SOUTH DEERFIELD, MA—The best of the year’s travel stories have been selected again this year by Max Hartshorne, editor of the travel website, GoNOMAD.com. “Every year we publish at least 300 stories, he said, “These ten have been carefully chosen to represent what we think is the very best in travel writing, from all sorts of points of views.”
What are the criteria for the top ten? It’s a combination of the place, its uniqueness, the point of view of the writer, and especially, how well the photos help to tell the story for the reader.
Each is important to giving the reader a true sense of ‘what it’s like there’ and capturing it in words and pictures. A few of the winners also provided top notch advice and information, which is another of GoNOMAD’s missions.
Here are the top ten best stories for 2013:
1. Photographing Magical Morocco by Kathryn Weir. Here we take a fantastic and photogenic destination, Fez, and Kathryn provides very specific and useful tips with examples of how to get the best shots when traveling. She’s got striking images and the advice is useful to any shooter on any trip.
2. Lalibela, Ethiopia: Trouble at the Churches by Terence Baker This story takes on a tough issue—a hurting local economy and the need to balance how much you can fairly charge to visit a historic church, in a place that needs many more travelers to visit to help develop its tourism. Baker represents each side and shares striking photos of this age-old place.
3. Madagascar: Getting to Know a Little-known country by Bike by Cath Harris
For us, once again it’s about the place, and what you do when you get there. Cath Harris decided to bicycle into local villages and explains how they create fantastic works of art from discarded materials. Our mission is to show how readers can help people in poor countries and Harris shows us the way she did it.
4. Paris with Mom by Connie Westergaard Connie might have once dreamed of a romantic trip to Paris, but as life moves on, she refused to wait for her prince. So she joined her mom on a tour of the City of Light. Her decision was one that many of our readers have faced, and she provides a practical guide in a good natured style to the fabulous City of Light.

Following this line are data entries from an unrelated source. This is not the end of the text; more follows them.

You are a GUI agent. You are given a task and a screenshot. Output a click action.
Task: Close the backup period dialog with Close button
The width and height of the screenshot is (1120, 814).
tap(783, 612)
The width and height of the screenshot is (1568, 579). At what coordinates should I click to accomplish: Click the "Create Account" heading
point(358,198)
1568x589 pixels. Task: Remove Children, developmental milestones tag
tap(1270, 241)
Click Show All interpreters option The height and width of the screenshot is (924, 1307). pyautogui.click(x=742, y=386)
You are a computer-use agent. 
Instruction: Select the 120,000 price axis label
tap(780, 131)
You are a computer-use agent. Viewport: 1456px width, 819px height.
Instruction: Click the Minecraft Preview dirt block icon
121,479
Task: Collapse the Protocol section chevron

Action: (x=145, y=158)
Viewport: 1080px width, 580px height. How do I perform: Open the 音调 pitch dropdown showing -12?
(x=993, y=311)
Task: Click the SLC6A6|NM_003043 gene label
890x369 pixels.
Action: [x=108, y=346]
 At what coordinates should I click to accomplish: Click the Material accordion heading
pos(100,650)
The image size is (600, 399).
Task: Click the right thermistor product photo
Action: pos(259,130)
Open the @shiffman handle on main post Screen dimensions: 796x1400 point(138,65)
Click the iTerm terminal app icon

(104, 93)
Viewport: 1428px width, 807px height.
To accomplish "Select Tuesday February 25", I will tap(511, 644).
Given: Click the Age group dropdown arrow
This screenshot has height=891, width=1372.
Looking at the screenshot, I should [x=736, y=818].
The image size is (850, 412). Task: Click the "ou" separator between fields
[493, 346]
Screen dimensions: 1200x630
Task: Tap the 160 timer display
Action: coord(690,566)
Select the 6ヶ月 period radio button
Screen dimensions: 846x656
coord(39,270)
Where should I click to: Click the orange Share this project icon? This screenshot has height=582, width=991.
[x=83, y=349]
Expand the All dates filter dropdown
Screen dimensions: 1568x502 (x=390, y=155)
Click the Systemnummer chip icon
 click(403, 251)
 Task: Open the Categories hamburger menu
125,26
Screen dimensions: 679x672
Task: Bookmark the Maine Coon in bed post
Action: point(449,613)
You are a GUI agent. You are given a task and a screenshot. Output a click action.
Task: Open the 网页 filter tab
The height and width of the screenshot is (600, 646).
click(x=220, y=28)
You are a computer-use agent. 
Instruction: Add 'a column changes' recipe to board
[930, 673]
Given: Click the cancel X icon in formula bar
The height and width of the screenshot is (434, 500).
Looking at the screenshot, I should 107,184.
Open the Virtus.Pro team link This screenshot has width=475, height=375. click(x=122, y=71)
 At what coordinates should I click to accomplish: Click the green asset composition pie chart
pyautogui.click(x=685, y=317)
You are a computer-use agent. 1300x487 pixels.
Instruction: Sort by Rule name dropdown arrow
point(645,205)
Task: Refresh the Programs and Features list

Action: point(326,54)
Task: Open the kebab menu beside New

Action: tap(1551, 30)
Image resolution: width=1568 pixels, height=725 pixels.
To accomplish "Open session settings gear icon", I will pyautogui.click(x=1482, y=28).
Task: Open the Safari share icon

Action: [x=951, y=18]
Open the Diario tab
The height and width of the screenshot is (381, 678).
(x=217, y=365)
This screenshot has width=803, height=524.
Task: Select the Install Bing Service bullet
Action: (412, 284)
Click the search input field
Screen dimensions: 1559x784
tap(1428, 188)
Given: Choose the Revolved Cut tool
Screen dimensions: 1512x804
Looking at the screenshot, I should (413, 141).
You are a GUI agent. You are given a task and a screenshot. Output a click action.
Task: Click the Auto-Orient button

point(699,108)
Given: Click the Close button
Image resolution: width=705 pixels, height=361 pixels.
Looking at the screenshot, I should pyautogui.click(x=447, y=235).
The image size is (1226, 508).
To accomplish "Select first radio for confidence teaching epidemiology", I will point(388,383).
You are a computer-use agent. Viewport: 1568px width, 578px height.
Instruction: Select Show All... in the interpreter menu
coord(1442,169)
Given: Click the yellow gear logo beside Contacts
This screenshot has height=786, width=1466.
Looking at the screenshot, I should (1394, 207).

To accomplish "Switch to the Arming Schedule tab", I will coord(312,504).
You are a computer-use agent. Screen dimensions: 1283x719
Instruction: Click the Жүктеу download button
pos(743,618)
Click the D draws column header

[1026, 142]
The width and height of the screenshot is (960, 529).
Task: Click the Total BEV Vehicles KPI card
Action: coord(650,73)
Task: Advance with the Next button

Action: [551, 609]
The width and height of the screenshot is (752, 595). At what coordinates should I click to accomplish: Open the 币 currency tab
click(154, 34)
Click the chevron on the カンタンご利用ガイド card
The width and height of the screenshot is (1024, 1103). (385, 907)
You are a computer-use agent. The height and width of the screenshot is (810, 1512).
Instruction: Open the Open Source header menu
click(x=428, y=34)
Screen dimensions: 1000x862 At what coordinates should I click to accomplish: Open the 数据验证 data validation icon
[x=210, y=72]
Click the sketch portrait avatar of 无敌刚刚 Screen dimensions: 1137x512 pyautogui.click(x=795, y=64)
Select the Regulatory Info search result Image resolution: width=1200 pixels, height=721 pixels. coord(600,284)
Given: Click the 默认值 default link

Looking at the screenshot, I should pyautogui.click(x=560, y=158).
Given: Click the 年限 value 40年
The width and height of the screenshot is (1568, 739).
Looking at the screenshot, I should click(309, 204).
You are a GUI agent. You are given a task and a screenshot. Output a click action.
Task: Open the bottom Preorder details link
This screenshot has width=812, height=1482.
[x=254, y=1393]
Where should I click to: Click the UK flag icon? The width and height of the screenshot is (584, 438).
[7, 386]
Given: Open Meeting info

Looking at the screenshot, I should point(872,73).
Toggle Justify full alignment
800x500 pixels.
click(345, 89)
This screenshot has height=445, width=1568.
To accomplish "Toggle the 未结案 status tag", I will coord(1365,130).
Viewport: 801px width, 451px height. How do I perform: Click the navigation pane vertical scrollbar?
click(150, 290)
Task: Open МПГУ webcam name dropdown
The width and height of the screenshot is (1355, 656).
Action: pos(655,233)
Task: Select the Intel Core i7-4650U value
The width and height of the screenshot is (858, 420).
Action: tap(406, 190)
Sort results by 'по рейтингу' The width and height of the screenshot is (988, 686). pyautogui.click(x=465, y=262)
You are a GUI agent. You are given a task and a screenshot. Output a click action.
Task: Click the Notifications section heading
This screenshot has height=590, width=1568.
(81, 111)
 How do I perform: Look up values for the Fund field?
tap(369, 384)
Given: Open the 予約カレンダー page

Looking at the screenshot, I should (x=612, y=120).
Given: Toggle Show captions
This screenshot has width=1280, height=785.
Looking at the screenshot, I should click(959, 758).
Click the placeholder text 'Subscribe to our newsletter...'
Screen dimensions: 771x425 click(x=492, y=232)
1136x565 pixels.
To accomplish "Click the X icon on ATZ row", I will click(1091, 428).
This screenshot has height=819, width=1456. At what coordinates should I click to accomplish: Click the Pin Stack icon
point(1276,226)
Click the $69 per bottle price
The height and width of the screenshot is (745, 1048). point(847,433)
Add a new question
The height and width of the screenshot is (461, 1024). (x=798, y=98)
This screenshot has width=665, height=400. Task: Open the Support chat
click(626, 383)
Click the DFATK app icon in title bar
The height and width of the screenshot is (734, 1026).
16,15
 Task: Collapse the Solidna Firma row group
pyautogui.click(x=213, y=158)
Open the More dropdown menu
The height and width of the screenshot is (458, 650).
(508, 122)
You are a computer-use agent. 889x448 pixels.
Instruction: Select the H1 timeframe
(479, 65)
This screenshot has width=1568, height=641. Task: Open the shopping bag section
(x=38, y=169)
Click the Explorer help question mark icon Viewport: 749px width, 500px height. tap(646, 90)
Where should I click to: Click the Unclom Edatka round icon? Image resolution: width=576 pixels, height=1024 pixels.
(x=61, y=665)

5. Aix-en-Provence: A Beautiful City of Markets and Fountains by Gina Reisner
With this story it was the photos that won us over with an enthusiastic narrative guide to Aix. It’s a sunny, lush place and Paul Goldhagen’s photos capture the light, the ancient, and the new to provide a tempting portrait one of France’s finest cities.
6. Abruzzo Italy: Waiting for the Wolves by Adam Eagle
He went to the National Park in this sparsely populated mountainous part of Italy to see the wolves. He wasn’t able to see them but his persistence paid off when he heard their calls, and they heard his. His supplied wolf call audio clip sealed this winner, plus gorgeous photos of this region in Italy.
7. A Wonderment of Innocence: Fak Fak, West Papua Indonesia by Michael Britton. Nobody goes to Fak Fak, we learn, yet the author makes it seem like a place we should consider visiting. He offers candid advice to locals he befriends there, this story presents a familiar scenario to experienced travelers who sometimes get more involved than they mean to in the lives of others.
8. Paghman, Kabul’s Cottage Country by Jassamine Tabibi. The author returns from abroad to visit a peaceful place in her native Afghanistan. We often forget that tourism happens even in places torn by war. She provides an example of an open mind and tries to clear the path for a road back for this tough country through tourism.
9. In the Land of the Monarchs: Mexico’s Butterfly Reserve by Molly Beer
Not only is the reserve a top notch family destination, it’s a place that any photographer will enjoy visiting. Molly provides great information and tips for family travelers and makes this unique butterfly reserve, near Mexico City, come alive for readers.
10. Lost Luggage: Packing In What’s Really Important by Jeni James
James visits Barcelona with friends, and her luggage gets lost in transit. While she frantically checks her email, calls the airport repeatedly, she realizes that what’s really important, friends and the journey, not what’s lost in your suitcase.